3. **Choose a "Special Path" (Contour):** Because we have $e^{ix}$ (which comes from $e^{iz}$), we use a semi-circular path in the upper half of the complex plane. This path goes from $-R$ to $R$ along the real number line, then curves around in a big semi-circle back to $-R$. The cool thing is that the integral along the big curve disappears as $R$ gets super big! Only poles in the *upper* half-plane matter.

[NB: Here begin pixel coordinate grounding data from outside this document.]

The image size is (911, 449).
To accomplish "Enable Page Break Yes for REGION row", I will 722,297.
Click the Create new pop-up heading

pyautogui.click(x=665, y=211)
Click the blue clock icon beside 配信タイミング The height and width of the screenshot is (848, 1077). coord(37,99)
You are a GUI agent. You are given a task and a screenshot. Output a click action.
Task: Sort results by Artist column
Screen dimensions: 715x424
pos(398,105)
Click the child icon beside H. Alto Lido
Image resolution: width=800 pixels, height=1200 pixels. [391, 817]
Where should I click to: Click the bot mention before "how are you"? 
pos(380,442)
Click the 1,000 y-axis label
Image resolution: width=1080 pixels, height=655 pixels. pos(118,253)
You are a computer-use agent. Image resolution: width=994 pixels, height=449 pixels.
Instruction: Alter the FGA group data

Out of our two poles, only $z_1 = -2+i$ (since its imaginary part is positive) is in the upper half-plane.

4. **Apply the "Magic Formula" (Residue Theorem):** There's a super powerful theorem that says the integral around our path is equal to $2\pi i$ times the "residue" (a special value) at each "bad point" *inside* our path.
For a simple pole like ours, the residue of $f(z) = \frac{e^{iz}}{(z - z_1)(z - z_2)}$ at $z_1$ is $\lim_{z \to z_1} (z - z_1) f(z)$.
Residue at $z_1 = -2+i$:
$Res(f, z_1) = \lim_{z \to -2+i} (z - (-2+i)) \frac{e^{iz}}{(z - (-2+i))(z - (-2-i))}$
$Res(f, z_1) = \frac{e^{i(-2+i)}}{(-2+i) - (-2-i)} = \frac{e^{-2i + i^2}}{-2+i+2+i} = \frac{e^{-1}e^{-2i}}{2i}$.

5. **Calculate the Complex Integral:** Now, we multiply the residue by $2\pi i$:
Integral value $= 2\pi i \times \left( \frac{e^{-1}e^{-2i}}{2i} \right)$
Integral value $= \pi e^{-1}e^{-2i} = \frac{\pi}{e}(\cos(-2) + i \sin(-2))$
Since $\cos(-x) = \cos x$ and $\sin(-x) = -\sin x$:
Integral value $= \frac{\pi}{e}(\cos(2) - i \sin(2))$.

6. **Find the Imaginary Part:** Remember, our original integral was the *imaginary part* of this complex result.
The imaginary part of $\frac{\pi}{e}(\cos(2) - i \sin(2))$ is $-\frac{\pi \sin(2)}{e}$.

So, the Cauchy principal value of the given integral is $-\frac{\pi \sin(2)}{e}$.